> EXERCISE INPUTS:
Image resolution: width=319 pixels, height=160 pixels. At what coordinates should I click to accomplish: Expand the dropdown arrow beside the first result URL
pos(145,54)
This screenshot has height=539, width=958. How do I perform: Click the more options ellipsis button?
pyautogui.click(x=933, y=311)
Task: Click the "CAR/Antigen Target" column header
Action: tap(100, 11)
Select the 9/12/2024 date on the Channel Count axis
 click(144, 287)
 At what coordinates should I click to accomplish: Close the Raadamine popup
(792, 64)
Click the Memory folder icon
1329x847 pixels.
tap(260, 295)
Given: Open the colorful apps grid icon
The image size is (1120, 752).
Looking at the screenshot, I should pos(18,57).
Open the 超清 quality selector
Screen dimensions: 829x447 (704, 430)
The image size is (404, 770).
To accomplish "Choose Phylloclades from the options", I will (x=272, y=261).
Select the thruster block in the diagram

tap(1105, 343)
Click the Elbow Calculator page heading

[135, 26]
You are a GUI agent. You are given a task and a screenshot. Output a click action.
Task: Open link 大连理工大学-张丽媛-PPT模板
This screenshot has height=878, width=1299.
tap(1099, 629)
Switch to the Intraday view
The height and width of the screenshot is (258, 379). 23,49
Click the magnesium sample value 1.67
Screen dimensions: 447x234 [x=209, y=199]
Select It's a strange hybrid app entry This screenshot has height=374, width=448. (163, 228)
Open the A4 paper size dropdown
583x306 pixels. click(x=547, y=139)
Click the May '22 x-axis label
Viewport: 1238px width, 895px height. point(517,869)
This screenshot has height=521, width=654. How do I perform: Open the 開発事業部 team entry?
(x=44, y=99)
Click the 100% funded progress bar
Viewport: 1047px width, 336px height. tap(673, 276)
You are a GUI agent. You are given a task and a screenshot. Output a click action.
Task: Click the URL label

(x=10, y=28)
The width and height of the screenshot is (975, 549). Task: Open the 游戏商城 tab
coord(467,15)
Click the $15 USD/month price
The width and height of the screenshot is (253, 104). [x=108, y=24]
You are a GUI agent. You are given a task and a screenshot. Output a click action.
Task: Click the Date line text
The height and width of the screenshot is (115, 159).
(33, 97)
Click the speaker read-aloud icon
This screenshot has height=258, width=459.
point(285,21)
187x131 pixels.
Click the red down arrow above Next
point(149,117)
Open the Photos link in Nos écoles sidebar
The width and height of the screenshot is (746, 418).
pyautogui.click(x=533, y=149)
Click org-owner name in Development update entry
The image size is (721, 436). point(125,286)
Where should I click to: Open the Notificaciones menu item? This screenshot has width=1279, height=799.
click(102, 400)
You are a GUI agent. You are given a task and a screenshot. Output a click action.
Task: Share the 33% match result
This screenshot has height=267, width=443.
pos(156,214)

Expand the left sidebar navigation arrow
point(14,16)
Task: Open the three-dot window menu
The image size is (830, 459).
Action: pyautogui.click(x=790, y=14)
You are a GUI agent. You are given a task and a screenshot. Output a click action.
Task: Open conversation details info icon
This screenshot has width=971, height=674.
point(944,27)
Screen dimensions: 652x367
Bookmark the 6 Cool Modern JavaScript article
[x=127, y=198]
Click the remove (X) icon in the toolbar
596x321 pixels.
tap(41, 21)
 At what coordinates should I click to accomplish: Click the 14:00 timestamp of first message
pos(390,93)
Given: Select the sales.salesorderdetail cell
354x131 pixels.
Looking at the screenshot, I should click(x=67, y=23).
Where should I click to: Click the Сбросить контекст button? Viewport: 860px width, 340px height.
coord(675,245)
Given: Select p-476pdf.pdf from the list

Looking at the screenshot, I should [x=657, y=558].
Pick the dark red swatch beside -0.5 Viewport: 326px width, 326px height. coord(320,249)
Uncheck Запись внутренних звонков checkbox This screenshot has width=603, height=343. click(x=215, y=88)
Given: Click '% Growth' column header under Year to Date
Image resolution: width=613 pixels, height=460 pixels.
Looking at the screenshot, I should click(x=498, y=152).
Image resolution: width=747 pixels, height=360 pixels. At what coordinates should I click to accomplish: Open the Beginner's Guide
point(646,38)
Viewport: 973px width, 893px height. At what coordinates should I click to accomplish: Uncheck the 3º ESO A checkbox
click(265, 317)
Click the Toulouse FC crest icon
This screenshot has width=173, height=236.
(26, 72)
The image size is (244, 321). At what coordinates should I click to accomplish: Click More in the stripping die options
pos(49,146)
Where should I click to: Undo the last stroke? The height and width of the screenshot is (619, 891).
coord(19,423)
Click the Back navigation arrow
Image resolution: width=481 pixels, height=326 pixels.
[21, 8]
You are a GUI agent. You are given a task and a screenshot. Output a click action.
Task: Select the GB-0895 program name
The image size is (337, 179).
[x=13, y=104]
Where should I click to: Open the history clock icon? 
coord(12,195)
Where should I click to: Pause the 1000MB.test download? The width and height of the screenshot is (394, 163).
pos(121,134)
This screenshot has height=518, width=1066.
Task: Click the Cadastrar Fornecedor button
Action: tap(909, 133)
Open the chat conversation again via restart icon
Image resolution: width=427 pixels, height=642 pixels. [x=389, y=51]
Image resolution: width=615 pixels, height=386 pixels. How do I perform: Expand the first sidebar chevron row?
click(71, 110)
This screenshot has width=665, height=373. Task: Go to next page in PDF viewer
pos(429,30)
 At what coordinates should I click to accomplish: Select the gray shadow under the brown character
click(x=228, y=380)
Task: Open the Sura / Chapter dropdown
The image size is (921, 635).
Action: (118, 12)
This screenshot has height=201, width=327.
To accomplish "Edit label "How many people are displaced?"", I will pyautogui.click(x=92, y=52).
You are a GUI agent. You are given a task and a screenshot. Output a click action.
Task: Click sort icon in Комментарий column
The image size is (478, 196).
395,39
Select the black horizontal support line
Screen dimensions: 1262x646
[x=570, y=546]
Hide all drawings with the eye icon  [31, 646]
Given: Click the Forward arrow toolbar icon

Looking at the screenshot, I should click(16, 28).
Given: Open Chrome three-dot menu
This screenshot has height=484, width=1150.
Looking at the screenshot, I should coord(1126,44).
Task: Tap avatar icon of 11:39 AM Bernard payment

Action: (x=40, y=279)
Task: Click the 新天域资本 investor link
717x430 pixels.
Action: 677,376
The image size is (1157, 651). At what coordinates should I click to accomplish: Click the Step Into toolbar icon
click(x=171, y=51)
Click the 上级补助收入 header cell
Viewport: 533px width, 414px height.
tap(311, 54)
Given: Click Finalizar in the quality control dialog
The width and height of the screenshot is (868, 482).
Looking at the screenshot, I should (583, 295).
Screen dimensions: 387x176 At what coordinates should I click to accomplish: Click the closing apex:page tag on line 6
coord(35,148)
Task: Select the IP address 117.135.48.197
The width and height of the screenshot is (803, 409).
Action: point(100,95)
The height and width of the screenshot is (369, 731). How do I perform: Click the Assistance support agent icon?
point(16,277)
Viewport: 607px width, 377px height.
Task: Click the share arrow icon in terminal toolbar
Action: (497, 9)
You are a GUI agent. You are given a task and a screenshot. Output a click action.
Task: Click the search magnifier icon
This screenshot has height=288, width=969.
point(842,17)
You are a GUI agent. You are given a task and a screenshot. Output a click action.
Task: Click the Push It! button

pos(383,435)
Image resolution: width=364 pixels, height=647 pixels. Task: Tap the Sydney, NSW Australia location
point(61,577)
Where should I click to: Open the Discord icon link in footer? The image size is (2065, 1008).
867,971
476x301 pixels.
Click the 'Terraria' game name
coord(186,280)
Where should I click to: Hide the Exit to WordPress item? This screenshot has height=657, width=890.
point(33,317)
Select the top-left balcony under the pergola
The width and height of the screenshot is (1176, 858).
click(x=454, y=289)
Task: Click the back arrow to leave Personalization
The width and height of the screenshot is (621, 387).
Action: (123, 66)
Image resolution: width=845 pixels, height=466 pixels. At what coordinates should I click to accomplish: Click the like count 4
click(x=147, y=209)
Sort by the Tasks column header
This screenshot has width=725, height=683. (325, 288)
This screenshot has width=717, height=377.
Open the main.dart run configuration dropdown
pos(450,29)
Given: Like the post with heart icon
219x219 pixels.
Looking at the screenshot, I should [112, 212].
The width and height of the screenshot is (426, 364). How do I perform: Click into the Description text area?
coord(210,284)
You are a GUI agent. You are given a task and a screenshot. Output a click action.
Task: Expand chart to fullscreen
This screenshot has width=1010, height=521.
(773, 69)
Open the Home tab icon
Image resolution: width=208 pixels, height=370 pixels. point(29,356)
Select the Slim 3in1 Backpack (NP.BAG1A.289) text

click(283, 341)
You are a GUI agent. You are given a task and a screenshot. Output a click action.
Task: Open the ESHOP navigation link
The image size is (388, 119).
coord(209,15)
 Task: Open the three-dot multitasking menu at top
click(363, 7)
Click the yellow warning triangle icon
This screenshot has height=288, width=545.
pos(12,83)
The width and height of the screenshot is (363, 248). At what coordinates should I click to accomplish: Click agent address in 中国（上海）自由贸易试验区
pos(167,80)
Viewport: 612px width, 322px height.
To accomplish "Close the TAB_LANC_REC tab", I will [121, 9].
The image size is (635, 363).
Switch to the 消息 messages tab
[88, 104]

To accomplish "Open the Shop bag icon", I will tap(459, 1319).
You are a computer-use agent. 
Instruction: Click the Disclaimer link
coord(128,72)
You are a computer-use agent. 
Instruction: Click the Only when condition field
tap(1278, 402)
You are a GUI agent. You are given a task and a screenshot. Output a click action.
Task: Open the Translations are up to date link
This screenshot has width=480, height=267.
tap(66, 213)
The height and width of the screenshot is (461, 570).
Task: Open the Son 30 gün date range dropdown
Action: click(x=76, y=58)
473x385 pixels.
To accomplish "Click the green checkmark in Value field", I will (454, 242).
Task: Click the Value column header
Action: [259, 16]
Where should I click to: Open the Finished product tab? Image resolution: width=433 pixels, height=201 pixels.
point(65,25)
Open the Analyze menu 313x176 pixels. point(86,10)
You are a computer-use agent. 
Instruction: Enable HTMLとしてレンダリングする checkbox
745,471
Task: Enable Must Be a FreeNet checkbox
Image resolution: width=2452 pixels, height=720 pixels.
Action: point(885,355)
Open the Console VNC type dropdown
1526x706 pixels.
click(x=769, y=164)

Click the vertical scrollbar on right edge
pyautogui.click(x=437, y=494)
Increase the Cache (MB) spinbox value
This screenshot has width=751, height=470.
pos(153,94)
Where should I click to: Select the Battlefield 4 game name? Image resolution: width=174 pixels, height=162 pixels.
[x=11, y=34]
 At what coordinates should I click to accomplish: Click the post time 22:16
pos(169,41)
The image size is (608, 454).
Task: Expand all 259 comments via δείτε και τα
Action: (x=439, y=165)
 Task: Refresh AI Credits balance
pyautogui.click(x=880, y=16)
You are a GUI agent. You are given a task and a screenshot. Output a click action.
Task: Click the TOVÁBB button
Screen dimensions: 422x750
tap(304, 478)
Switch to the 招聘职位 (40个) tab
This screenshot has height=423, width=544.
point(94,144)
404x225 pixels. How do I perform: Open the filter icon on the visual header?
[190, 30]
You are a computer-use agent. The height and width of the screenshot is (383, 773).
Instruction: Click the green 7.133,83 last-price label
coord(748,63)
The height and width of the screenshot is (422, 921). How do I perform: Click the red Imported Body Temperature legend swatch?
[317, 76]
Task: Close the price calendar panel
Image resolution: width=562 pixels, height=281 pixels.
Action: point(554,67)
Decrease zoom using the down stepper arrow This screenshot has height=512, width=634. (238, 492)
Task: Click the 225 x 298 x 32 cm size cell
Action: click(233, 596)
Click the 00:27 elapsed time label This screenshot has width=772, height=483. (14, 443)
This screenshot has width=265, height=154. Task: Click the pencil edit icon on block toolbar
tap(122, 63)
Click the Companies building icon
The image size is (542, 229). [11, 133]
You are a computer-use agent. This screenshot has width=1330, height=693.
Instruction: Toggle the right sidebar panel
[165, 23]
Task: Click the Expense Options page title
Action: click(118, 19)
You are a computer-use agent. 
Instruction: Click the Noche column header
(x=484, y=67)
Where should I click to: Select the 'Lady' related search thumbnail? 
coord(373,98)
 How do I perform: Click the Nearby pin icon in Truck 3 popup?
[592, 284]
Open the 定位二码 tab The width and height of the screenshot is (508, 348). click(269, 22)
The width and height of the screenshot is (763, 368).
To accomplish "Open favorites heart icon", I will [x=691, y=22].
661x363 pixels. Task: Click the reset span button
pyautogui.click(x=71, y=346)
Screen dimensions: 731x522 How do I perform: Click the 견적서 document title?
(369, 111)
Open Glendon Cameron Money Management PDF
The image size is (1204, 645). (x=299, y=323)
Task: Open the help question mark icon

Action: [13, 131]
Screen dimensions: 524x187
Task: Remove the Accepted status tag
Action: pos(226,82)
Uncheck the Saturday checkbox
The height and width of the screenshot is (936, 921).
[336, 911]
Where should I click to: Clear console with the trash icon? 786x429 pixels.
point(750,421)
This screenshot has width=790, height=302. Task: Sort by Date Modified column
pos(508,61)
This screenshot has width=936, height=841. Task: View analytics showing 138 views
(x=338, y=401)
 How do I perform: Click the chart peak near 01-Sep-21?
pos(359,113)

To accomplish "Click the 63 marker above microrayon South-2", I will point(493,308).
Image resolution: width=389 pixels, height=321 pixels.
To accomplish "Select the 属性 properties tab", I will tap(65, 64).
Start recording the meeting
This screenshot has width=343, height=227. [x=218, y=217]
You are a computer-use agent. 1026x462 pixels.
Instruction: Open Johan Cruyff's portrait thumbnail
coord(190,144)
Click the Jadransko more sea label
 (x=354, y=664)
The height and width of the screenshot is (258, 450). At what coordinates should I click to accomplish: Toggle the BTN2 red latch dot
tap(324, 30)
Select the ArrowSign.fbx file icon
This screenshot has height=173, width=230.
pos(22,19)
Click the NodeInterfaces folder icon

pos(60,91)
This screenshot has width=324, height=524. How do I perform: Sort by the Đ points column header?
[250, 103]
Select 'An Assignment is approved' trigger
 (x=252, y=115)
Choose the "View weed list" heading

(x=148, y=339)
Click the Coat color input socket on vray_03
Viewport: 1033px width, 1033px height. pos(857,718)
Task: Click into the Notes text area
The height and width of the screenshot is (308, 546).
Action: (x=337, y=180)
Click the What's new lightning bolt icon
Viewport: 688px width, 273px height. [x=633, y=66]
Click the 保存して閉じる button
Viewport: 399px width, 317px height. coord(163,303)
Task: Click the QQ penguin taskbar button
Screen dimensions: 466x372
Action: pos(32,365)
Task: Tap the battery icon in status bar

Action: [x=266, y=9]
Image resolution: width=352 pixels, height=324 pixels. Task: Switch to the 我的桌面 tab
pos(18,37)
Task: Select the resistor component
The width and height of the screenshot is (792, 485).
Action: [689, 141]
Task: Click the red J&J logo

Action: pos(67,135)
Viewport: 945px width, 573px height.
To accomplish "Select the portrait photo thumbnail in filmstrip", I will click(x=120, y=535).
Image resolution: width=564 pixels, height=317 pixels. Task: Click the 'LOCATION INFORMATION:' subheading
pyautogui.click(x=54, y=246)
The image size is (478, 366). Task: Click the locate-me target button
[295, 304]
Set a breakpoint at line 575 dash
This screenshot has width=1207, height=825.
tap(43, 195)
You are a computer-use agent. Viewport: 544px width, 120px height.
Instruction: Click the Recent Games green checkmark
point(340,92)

> ABOUT THIS EXERCISE: Pick out all lines from the data above in which the word "heart" appears.

> REPLY TO THE TASK:
Given: Like the post with heart icon
To accomplish "Open favorites heart icon", I will [x=691, y=22].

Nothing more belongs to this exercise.